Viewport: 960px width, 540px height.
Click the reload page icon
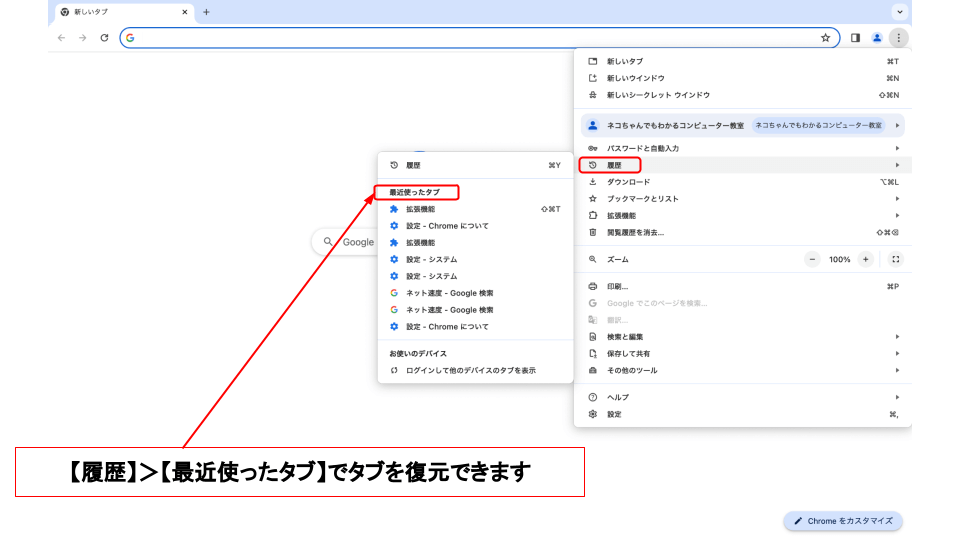(104, 38)
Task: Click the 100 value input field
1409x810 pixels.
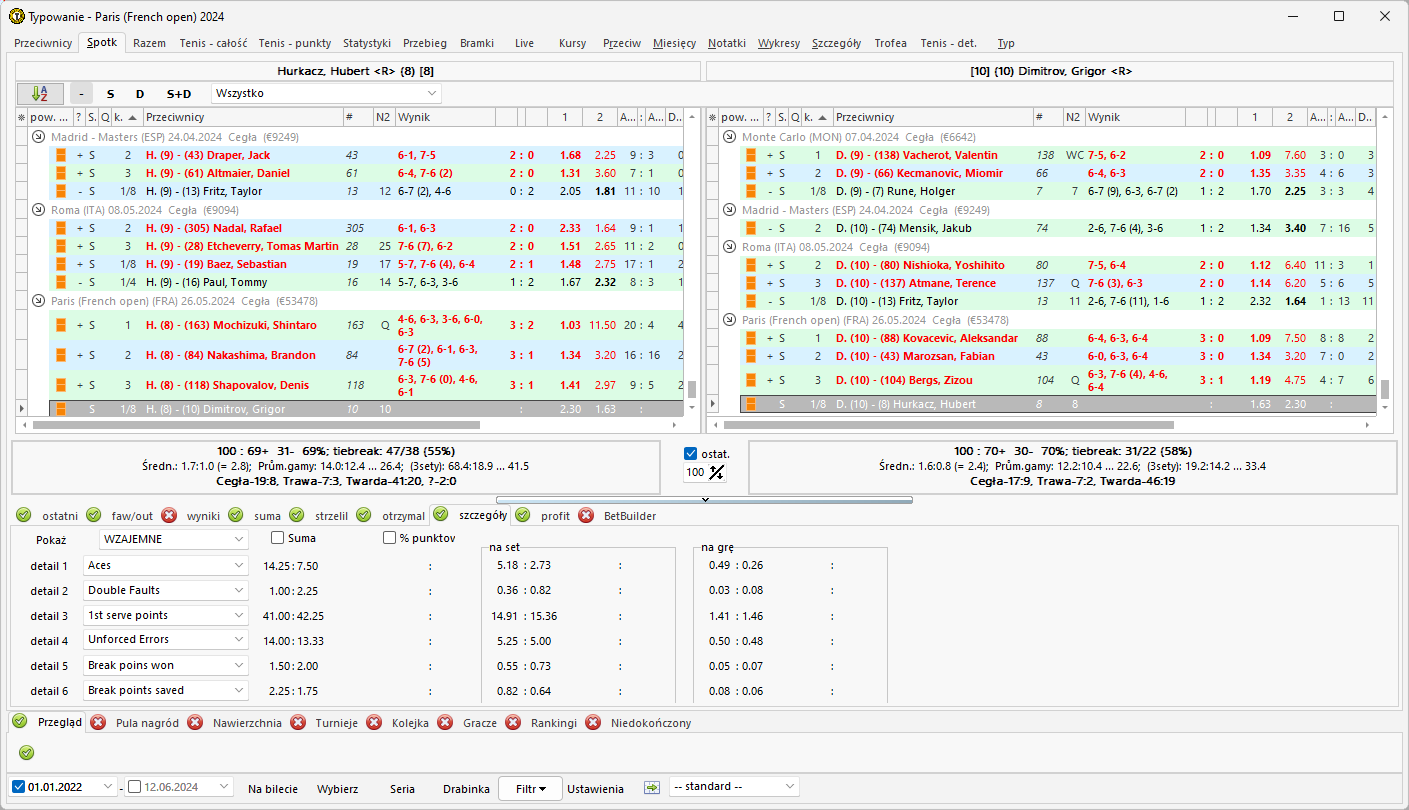Action: tap(694, 472)
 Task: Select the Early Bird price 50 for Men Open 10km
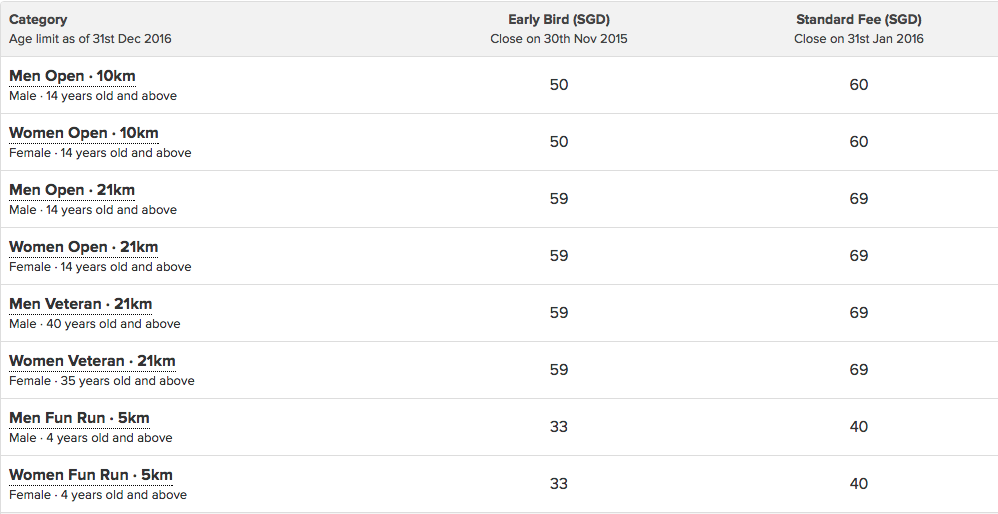click(x=558, y=85)
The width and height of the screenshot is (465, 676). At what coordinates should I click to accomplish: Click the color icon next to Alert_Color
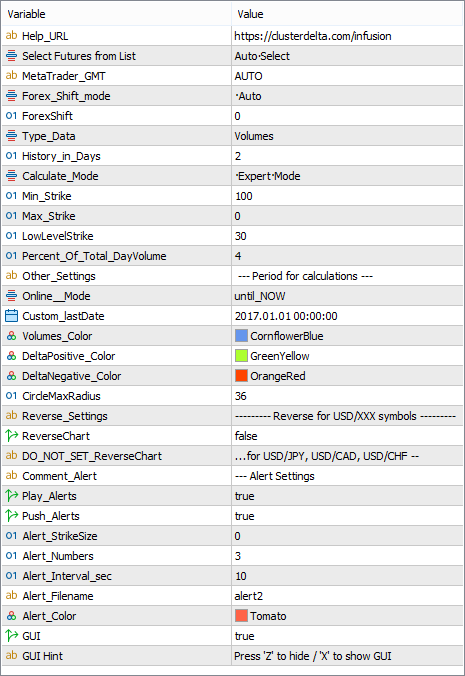(x=12, y=616)

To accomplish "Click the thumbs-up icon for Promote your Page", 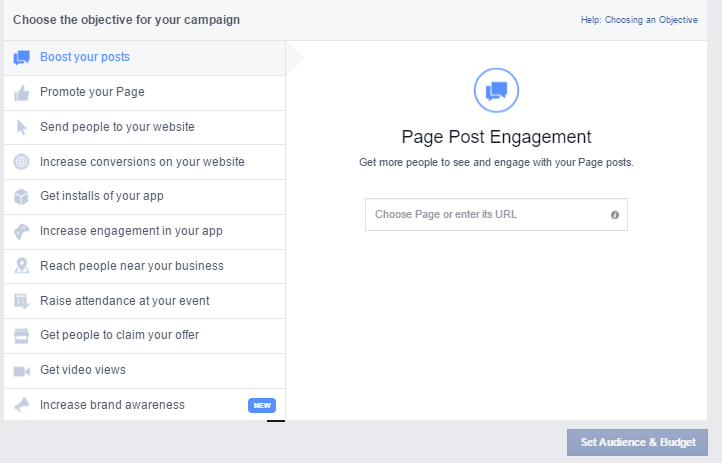I will (x=21, y=93).
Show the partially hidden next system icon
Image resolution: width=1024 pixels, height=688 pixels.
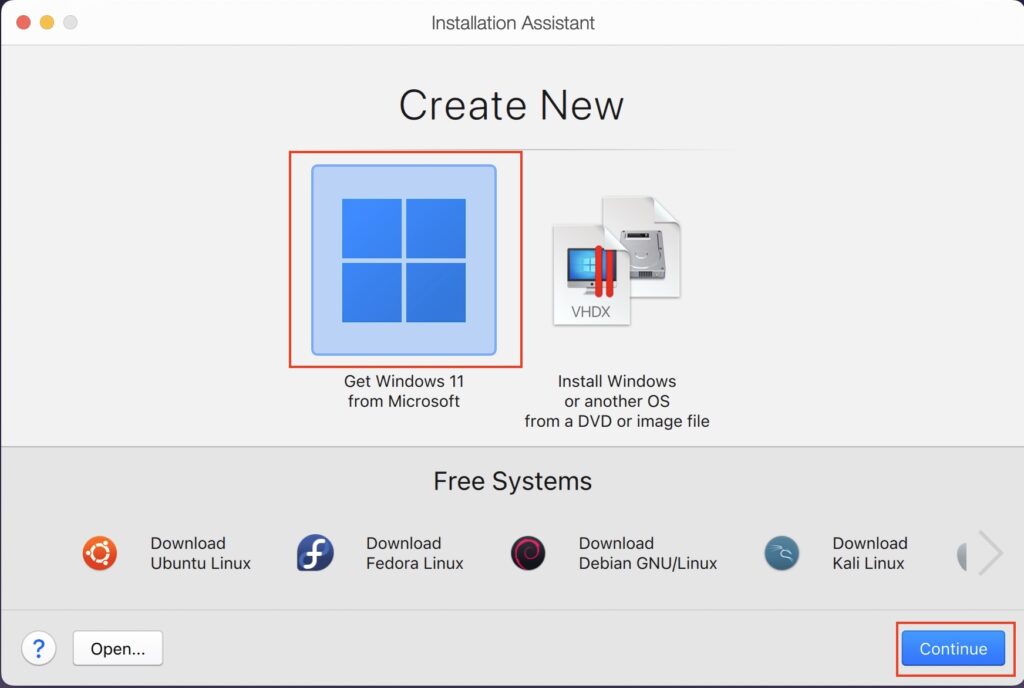(x=962, y=555)
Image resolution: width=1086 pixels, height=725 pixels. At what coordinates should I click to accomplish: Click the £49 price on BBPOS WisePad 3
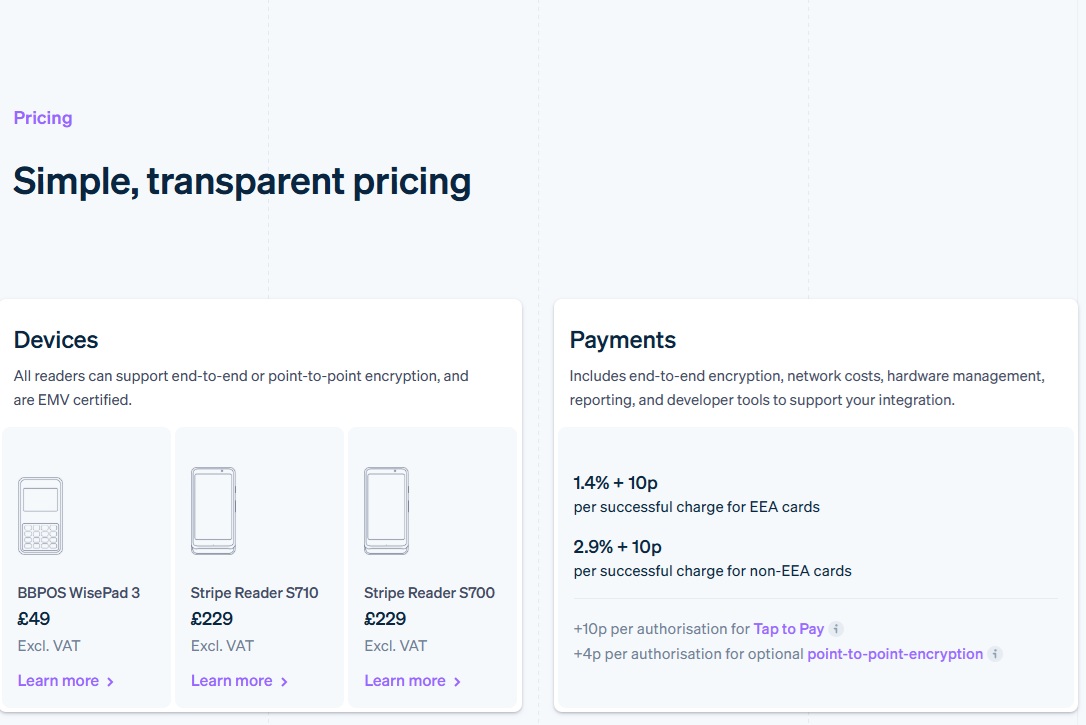pos(35,619)
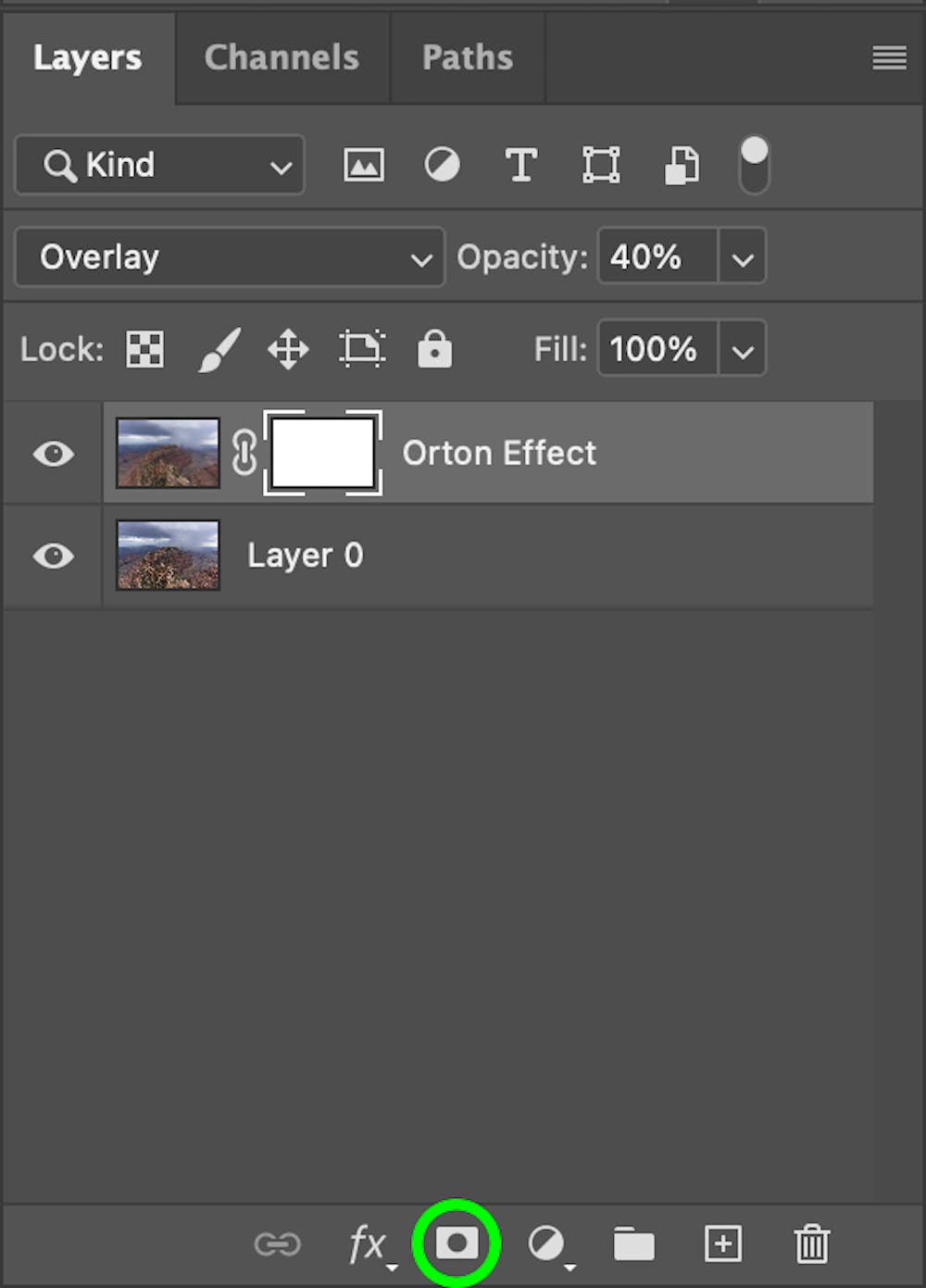Select the filter for adjustment layers icon
The height and width of the screenshot is (1288, 926).
click(x=443, y=165)
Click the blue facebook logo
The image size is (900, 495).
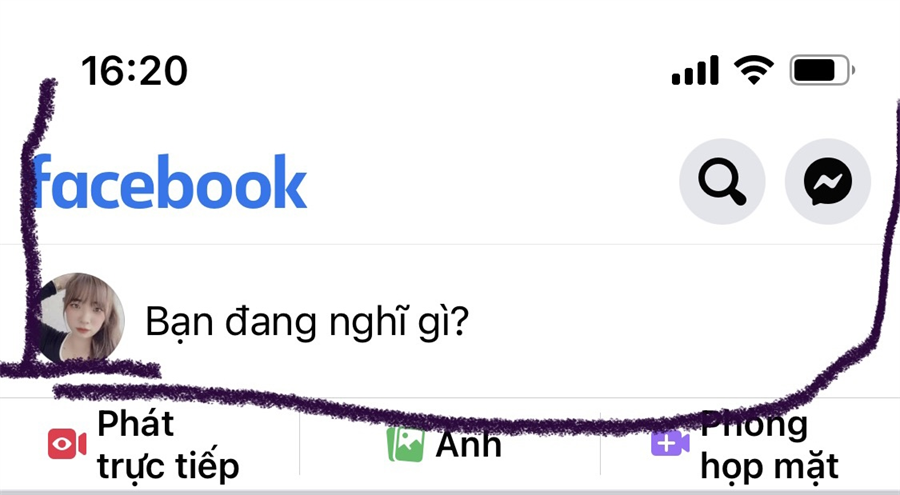[170, 182]
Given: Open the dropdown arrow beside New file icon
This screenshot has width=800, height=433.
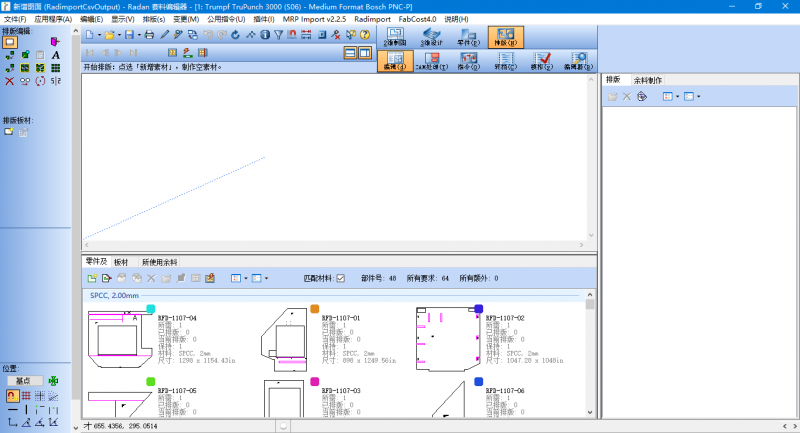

• [What you need to do]:
Each line from the one that contains "Image resolution: width=1024" through the end of the records should be restated exactly; include both end lines and leave any pictures out.

• [Your response]:
Image resolution: width=1024 pixels, height=688 pixels.
(x=962, y=555)
Image resolution: width=1086 pixels, height=725 pixels. At what coordinates should I click to accomplish: Click the £49 price on BBPOS WisePad 3
pos(35,619)
Select the filter for adjustment layers icon
The height and width of the screenshot is (1288, 926).
click(x=443, y=165)
Click the blue facebook logo
The image size is (900, 495).
[170, 182]
Given: Open the dropdown arrow beside New file icon
This screenshot has width=800, height=433.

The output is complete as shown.